Please extend the passage below on Russian landscape painting, starting right after its last sentence.

> [Page text]
────

This impulse to improve upon the landscape of central Russia reached its peak in the first half of the nineteenth century, when almost all Russian landscape painters not only travelled to Italy to learn how to paint, but also retained the central features of Italian landscapes when they turned to the depiction of the great Russian plain. What Italy did not offer, Switzerland and Germany did: dramatic mountains, swiftly changing riverine scenes and waterfalls. Painters, critics and patrons expected to find inspiring, transporting views in landscape paintings. They did not expect to find flat fields – the dominant feature of central Russia. Yet even as Italy and Switzerland continued to dominate the imagination of landscape painters and their canvases, seedlings of an alternative Russian idiom were surfacing.

────

> [Given entries]
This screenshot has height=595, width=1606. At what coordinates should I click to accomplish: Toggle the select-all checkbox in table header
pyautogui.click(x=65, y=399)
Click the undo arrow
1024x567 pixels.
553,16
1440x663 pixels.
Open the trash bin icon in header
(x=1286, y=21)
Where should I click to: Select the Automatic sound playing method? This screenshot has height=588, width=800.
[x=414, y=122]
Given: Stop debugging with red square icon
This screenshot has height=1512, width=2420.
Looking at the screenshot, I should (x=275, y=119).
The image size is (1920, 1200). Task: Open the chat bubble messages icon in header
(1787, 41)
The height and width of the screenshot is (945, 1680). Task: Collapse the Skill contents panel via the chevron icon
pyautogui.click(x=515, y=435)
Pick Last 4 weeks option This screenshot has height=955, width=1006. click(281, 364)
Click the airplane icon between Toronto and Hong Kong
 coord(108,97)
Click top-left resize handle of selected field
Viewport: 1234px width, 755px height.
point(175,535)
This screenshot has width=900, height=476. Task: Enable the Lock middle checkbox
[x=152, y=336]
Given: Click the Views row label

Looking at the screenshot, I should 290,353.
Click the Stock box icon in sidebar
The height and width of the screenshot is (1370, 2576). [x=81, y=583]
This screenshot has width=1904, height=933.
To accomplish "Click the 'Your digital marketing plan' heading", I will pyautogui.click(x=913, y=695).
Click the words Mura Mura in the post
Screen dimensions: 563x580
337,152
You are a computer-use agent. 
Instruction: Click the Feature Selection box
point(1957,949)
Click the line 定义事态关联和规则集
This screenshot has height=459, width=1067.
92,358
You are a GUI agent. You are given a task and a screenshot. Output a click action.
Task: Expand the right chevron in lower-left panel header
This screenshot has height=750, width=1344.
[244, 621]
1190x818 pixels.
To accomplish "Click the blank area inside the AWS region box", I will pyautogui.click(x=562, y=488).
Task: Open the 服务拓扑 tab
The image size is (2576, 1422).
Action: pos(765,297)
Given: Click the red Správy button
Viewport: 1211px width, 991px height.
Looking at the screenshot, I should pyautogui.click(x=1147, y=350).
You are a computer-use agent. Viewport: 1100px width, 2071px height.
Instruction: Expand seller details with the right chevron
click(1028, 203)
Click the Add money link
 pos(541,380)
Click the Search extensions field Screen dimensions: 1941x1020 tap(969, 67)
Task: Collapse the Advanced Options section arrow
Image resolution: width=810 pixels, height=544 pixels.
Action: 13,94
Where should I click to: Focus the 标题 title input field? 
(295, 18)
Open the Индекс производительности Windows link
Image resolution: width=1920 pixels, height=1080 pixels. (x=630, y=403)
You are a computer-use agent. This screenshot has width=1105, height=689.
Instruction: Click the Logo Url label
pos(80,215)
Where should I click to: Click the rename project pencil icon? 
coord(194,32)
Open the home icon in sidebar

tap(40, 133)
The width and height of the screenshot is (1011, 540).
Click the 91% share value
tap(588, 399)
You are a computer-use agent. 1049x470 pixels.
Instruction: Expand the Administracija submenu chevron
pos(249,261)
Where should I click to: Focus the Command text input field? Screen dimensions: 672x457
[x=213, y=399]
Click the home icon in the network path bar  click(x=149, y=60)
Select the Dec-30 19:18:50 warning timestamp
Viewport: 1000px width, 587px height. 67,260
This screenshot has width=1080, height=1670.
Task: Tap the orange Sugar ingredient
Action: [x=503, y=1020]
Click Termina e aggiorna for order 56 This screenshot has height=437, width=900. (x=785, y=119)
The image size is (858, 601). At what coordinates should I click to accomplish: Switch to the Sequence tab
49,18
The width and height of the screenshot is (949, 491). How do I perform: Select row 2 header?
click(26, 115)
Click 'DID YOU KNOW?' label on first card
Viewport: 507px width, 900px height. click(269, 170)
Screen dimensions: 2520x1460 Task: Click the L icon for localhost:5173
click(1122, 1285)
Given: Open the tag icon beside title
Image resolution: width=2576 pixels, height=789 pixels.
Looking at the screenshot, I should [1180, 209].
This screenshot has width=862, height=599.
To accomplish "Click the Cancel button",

────

> [Result]
Ely describes Karamzin as the first major figure to challenge the Russian-cum-Europe landscape tradition in Russian artistic production. Poor Liza (1792), however beholden to European sentimentalism in its message and motifs, brought an identifiable Russian locale into the landscape setting, a real monastery outside Moscow and a real pond. Sentimental travelogues by Karamzin and others would also bring Russian settings into the public eye as worthy sources of emotional stimulation. And Gavril Derzhavin’s poetry offered evocative descriptions of ‘specific Russian locales’, however magnified to recall ‘the sublime and gloomy settings of Ossian’.(p. 57) Even with these stirrings at the end of the eighteenth century, Karamzin was still struggling to define a laudable Russian landscape in 1802 when he wrote in ‘On Love of the Fatherland and National Pride’, asserting that Russia lacked a pleasant climate and natural beauty, but that it was still worthy of affection.(p. 30)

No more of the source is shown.